- **What you are asked to do**:
Below is a block of entries; repeat exactly the lines starting at the line that contains "How do I perform: Open the Analytics" and ending at the line that contains "Image resolution: width=968", both included.
>>>
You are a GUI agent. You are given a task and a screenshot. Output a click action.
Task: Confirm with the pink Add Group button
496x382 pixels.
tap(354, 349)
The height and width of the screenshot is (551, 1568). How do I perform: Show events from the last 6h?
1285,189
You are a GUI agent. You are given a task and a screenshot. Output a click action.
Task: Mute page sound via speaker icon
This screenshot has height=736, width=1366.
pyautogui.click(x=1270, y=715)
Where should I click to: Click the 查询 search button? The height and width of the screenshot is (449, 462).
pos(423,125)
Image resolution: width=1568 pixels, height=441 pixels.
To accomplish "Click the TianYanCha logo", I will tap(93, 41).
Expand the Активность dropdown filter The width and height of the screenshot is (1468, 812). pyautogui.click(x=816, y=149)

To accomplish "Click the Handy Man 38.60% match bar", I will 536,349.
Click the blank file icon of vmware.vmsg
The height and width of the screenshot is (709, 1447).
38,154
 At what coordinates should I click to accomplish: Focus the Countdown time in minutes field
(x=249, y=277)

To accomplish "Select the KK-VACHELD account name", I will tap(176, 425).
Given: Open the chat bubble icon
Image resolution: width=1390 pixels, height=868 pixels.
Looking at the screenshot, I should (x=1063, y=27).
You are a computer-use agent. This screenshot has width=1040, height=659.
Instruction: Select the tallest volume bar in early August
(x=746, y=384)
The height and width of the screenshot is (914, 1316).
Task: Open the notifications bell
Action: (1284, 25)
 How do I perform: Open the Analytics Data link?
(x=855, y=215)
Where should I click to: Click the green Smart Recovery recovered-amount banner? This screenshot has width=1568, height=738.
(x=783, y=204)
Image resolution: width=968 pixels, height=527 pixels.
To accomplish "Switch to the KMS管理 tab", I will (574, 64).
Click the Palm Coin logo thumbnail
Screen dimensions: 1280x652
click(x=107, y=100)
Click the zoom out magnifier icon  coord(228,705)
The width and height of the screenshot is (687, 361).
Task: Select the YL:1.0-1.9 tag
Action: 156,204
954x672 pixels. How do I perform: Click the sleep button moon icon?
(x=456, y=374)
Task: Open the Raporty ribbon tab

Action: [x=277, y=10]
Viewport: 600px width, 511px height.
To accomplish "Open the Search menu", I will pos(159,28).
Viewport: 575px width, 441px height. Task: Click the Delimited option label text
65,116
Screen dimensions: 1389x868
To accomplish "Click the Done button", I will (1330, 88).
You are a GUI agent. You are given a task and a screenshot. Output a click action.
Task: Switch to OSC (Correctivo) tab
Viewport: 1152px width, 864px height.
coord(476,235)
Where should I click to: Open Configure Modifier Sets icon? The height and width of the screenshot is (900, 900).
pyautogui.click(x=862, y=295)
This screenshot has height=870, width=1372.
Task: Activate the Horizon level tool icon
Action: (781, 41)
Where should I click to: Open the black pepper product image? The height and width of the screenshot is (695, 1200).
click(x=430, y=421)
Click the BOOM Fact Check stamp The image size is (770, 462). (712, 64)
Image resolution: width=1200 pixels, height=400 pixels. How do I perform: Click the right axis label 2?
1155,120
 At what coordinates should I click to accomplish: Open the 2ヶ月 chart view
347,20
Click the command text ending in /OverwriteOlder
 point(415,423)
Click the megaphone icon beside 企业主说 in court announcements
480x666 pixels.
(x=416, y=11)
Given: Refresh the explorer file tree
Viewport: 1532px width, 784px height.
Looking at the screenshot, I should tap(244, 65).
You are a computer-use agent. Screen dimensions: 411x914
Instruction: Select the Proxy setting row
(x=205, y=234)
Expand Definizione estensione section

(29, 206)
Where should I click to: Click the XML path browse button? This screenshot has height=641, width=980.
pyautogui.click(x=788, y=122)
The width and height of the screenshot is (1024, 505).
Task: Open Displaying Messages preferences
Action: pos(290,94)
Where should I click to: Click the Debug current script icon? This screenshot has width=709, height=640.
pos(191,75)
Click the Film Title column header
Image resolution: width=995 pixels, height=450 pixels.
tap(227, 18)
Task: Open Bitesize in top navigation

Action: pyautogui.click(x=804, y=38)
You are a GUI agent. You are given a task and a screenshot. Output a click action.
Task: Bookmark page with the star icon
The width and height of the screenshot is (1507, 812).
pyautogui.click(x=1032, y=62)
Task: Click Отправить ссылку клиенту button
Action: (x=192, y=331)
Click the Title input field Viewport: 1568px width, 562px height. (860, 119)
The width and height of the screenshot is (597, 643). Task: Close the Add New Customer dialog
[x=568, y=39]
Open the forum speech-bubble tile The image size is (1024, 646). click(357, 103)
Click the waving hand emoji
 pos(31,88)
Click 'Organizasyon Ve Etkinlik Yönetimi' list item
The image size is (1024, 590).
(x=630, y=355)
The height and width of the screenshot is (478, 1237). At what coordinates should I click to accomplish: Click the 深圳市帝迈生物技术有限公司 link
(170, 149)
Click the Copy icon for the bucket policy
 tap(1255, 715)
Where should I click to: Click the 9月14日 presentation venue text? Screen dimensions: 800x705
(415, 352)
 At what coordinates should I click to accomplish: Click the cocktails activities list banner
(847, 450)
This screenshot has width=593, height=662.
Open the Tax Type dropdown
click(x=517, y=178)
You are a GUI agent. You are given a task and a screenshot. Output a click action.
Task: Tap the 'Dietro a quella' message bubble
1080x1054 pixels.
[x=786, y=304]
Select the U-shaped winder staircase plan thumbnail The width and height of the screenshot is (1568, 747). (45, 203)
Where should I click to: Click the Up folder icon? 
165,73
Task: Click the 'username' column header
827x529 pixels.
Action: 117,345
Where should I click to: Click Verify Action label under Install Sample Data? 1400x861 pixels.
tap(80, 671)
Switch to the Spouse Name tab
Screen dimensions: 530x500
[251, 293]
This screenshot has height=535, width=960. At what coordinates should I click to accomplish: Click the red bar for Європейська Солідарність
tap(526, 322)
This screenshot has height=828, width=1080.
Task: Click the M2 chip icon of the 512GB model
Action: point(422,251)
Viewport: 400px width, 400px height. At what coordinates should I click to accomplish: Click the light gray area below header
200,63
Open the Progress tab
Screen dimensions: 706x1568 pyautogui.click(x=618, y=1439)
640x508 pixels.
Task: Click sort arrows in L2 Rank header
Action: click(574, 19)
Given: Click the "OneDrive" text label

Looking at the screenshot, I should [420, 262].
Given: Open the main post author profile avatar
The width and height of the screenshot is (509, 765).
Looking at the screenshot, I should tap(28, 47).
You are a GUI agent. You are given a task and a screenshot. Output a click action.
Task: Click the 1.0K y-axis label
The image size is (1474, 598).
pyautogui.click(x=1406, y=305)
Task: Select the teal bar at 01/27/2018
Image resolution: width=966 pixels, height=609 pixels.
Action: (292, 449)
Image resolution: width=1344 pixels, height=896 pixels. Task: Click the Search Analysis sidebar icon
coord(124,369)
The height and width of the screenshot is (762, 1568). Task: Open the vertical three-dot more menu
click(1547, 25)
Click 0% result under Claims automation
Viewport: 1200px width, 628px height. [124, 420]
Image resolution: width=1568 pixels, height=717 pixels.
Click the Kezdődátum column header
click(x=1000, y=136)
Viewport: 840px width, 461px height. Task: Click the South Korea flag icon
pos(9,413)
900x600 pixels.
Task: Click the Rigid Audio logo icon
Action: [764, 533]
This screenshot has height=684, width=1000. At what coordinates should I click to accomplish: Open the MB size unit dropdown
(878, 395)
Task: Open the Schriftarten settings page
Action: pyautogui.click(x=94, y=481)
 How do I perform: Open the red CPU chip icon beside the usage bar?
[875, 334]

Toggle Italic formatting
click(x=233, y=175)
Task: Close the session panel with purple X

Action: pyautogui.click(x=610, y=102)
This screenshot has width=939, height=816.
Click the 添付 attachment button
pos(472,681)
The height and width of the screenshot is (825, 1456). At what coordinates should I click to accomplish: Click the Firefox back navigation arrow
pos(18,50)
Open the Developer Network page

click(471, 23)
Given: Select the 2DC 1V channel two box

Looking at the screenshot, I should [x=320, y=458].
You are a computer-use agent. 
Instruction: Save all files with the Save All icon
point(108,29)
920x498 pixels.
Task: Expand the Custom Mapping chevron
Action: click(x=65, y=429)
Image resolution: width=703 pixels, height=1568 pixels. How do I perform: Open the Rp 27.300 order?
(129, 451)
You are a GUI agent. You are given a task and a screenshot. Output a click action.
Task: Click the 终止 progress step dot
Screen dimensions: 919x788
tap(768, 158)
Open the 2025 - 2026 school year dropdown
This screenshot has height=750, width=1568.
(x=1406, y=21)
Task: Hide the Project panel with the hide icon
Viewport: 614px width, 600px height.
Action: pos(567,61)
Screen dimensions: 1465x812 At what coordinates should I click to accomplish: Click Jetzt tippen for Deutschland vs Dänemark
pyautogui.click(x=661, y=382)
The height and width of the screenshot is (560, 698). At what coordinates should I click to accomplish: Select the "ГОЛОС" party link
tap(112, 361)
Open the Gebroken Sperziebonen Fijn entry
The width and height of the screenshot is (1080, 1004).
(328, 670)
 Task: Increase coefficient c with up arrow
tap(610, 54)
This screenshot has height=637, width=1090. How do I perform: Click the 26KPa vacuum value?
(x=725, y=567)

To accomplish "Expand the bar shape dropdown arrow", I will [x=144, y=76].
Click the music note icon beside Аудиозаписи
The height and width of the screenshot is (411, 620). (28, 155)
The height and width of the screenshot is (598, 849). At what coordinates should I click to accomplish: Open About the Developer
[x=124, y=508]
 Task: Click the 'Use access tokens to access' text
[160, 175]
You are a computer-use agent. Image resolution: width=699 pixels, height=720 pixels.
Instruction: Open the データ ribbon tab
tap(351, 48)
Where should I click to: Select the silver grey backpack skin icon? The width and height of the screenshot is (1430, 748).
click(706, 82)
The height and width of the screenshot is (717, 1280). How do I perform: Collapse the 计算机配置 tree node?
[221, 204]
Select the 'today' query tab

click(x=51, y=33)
<<<
- **Output of the exercise**:
 How do I perform: Open the Analytics Data link?
(x=855, y=215)
Where should I click to: Click the green Smart Recovery recovered-amount banner? This screenshot has width=1568, height=738.
(x=783, y=204)
Image resolution: width=968 pixels, height=527 pixels.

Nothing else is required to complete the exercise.